Question

Suppose that a connected planar graph has six vertices, each of degree four. Into how many regions is the plane divided by a planar representation of this graph?

Answer

**step1 Identify the Number of Vertices**

The problem states that the connected planar graph has six vertices. We will denote the number of vertices as V.

V = 6

**step2 Calculate the Number of Edges**

We are given that each of the six vertices has a degree of four. According to the Handshaking Lemma, the sum of the degrees of all vertices in a graph is equal to twice the number of edges (E). We can use this to find the total number of edges.
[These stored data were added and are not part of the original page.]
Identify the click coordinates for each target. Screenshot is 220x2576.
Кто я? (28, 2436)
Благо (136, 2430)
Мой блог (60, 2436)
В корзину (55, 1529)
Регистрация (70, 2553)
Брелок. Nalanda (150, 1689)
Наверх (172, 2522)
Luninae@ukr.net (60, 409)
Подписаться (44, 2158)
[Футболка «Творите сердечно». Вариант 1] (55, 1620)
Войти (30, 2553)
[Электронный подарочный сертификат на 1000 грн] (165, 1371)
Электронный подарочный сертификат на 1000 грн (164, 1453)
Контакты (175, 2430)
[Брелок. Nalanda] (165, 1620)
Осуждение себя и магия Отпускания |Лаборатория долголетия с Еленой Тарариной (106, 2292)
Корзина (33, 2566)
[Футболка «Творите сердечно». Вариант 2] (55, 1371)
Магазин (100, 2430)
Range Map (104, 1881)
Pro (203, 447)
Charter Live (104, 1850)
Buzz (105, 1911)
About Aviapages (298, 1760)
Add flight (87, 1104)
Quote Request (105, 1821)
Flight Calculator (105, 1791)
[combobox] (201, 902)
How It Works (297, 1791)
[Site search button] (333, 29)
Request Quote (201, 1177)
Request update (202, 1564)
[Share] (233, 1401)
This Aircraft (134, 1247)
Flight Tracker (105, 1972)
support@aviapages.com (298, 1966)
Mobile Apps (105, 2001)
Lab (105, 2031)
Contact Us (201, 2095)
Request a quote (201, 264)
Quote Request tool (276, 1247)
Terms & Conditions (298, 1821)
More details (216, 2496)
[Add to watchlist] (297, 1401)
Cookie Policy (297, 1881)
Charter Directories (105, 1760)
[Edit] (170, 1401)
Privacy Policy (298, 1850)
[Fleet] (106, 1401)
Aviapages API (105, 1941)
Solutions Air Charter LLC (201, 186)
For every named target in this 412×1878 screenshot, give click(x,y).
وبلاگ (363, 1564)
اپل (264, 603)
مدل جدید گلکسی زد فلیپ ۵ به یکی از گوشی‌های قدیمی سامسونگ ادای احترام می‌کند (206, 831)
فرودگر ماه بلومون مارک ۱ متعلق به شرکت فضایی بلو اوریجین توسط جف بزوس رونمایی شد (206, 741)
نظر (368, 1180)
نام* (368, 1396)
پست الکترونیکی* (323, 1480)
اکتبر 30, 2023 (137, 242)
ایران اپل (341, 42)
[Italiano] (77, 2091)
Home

$$ \sum \text{deg}(v) = 2E $$

Since there are 6 vertices, and each has a degree of 4, the sum of degrees is:

$$ 6 \times 4 = 24 $$

Now, we can find the number of edges:

$$ 2E = 24 $$

$$ E = \frac{24}{2} = 12 $$

**step3 Apply Euler's Formula to Find the Number of Regions**

For any connected planar graph, Euler's formula relates the number of vertices (V), edges (E), and faces (F, which represent the regions into which the plane is divided). The formula is:

$$ V - E + F = 2 $$

We have V = 6 and E = 12. Substitute these values into Euler's formula to solve for F:

$$ 6 - 12 + F = 2 $$

Simplify the equation:

$$ -6 + F = 2 $$

Add 6 to both sides of the equation to find F:

$$ F = 2 + 6 $$

$$ F = 8 $$

Therefore, the plane is divided into 8 regions.